Doctor of Philosophy (PhD)

Department

Biology

First Advisor

Bingzhong Xue

Second Advisor

Aaron Roseberry

Third Advisor

Ruth Harris

Abstract

More than 30% of the population suffers from obesity, which increases the risk of death and secondary health problems. Body fat [white adipose tissue (WAT) and brown adipose tissue (BAT)] are innervated and regulated by the sympathetic nervous system (SNS). WAT stores energy, while BAT generates heat for thermoregulation. Fat also has sensory innervations, but the roles of sensory nerves are still being elucidated. Hence, understanding the neuroanatomy of the SNS innervations of fat and the neural regulation of fat metabolism will be valuable for advancing obesity treatment. Using trans-synaptic tract tracers with unique fluorescent proteins, we defined and compared the SNS innervations of visceral fat [mesenteric WAT (MWAT)] and subcutaneous fat [inguinal WAT (IWAT)] and of IWAT and interscapular BAT (IBAT) in Siberian hamsters. MWAT and IWAT have moderately shared SNS innervations within the hindbrain, but separate SNS innervations in rostral regions. In contrast, IWAT and IBAT have relatively separate SNS circuitries throughout the brain yet some overlap in SNS nuclei known to regulate thermogenesis.

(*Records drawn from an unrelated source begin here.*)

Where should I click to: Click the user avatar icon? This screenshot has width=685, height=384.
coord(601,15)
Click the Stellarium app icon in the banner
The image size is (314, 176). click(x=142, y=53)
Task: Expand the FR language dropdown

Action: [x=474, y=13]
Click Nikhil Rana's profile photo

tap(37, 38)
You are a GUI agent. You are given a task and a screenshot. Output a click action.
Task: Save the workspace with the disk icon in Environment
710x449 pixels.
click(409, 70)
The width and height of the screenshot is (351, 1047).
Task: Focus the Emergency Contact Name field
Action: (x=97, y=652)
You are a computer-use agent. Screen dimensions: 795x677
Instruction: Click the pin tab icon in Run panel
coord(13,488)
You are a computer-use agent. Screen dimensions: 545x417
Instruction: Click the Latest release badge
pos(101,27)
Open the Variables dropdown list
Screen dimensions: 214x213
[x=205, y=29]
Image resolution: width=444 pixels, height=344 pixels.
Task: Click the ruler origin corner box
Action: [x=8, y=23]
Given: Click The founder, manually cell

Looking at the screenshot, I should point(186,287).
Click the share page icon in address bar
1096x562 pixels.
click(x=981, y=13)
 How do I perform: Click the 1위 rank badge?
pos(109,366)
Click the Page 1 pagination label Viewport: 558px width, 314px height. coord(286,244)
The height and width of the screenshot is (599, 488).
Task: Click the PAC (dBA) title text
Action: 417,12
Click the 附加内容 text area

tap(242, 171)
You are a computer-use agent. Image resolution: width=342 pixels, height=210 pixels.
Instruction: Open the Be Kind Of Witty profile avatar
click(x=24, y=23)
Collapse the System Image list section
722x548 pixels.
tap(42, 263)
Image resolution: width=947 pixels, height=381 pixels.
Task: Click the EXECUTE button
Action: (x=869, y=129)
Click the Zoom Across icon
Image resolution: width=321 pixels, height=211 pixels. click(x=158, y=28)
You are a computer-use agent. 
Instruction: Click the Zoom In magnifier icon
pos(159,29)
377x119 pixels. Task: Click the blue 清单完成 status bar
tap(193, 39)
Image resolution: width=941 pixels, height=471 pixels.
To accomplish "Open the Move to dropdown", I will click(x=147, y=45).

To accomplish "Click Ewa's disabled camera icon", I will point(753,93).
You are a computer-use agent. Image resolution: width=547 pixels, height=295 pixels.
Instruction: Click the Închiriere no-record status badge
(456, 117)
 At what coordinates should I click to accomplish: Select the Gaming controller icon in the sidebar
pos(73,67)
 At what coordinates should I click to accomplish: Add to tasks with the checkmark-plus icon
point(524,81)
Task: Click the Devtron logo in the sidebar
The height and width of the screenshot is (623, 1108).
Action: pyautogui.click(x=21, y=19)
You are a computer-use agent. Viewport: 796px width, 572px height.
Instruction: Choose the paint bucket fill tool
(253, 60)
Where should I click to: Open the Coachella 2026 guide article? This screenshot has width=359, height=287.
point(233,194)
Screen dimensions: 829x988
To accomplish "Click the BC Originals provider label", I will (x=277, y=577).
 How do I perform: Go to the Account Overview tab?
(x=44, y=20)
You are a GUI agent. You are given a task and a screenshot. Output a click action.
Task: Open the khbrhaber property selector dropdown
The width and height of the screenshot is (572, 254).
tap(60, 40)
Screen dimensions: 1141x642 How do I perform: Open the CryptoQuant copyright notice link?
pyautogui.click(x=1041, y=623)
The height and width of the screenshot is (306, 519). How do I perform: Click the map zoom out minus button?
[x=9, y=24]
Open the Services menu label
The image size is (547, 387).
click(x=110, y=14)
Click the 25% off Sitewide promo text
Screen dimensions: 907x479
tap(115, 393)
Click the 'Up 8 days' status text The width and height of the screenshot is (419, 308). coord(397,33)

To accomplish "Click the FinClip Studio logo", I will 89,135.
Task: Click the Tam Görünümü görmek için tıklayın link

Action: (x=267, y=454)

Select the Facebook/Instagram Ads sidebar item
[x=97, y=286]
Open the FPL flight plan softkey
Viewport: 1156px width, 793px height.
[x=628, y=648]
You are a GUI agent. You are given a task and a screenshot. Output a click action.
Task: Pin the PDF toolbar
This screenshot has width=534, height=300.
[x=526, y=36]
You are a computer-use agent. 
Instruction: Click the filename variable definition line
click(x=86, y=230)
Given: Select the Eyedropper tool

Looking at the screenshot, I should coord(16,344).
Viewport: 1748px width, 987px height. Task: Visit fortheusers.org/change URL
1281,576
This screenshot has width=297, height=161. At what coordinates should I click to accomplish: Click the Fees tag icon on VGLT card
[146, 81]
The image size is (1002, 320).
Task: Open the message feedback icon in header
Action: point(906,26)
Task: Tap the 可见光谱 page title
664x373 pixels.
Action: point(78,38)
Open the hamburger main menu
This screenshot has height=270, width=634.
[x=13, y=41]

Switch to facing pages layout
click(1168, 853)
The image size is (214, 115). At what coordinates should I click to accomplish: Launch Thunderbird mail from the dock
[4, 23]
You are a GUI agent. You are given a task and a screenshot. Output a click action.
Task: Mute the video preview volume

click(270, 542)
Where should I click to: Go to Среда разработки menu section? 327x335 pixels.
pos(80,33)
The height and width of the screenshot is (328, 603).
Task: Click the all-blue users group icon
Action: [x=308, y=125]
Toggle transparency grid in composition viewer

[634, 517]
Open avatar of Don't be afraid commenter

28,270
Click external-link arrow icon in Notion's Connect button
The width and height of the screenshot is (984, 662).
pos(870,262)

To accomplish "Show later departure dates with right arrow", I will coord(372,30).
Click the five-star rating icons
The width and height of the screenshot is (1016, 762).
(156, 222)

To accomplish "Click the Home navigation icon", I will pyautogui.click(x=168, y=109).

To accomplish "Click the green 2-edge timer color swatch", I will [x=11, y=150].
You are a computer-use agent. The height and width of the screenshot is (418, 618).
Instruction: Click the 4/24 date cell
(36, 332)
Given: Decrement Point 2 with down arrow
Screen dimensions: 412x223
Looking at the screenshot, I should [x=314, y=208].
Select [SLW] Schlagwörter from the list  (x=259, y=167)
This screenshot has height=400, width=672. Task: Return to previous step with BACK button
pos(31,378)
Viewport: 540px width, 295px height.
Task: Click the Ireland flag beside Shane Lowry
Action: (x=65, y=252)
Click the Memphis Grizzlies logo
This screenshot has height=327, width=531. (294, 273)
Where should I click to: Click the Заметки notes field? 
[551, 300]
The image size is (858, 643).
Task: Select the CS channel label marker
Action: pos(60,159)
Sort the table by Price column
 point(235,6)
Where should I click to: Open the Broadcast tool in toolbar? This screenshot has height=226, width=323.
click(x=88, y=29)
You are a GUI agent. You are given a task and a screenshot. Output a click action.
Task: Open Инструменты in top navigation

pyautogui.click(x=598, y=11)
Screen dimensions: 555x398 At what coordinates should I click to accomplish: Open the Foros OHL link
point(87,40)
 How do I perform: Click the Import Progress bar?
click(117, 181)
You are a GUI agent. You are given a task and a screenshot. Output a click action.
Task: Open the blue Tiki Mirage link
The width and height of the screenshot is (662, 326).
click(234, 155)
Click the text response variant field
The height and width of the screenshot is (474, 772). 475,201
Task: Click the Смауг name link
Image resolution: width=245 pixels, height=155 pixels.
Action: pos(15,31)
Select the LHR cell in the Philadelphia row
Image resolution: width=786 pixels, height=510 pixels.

We tested for the presence of functional coordination between IWAT and IBAT defined by overlap in IWAT SNS and IBAT SNS innervations. When IBAT function was impaired by SNS denervation, IWAT SNS drive, thermogenic activity, and beige adipocyte recruitment increased in cold exposed hamsters likely through coordination with IWAT SNS pathways. Conversely, we found that only SNS drive to IWAT increased during acute food deprivation suggesting that populations of SNS neurons singly innervating each fat depot may contribute to differential SNS drive to fat. Lastly, we demonstrated that IWAT sensory nerves mediate the functional coordination between IWAT and IBAT and the regulation of SNS drive to fat. The absence of IWAT sensory feedback via sensory denervation differentially decreased SNS drive to IBAT and IWAT itself, but not to MWAT, retroperitoneal WAT, and epididymal WAT in cold exposed hamsters. Collectively, the studies in this dissertation provide neuroanatomical evidence of separate and shared SNS brain sites likely receiving sensory signaling and regulating SNS drive to fat, and direct evidence of the roles of SNS and sensory nerves innervating fat to energetic homeostasis and thermoregulation.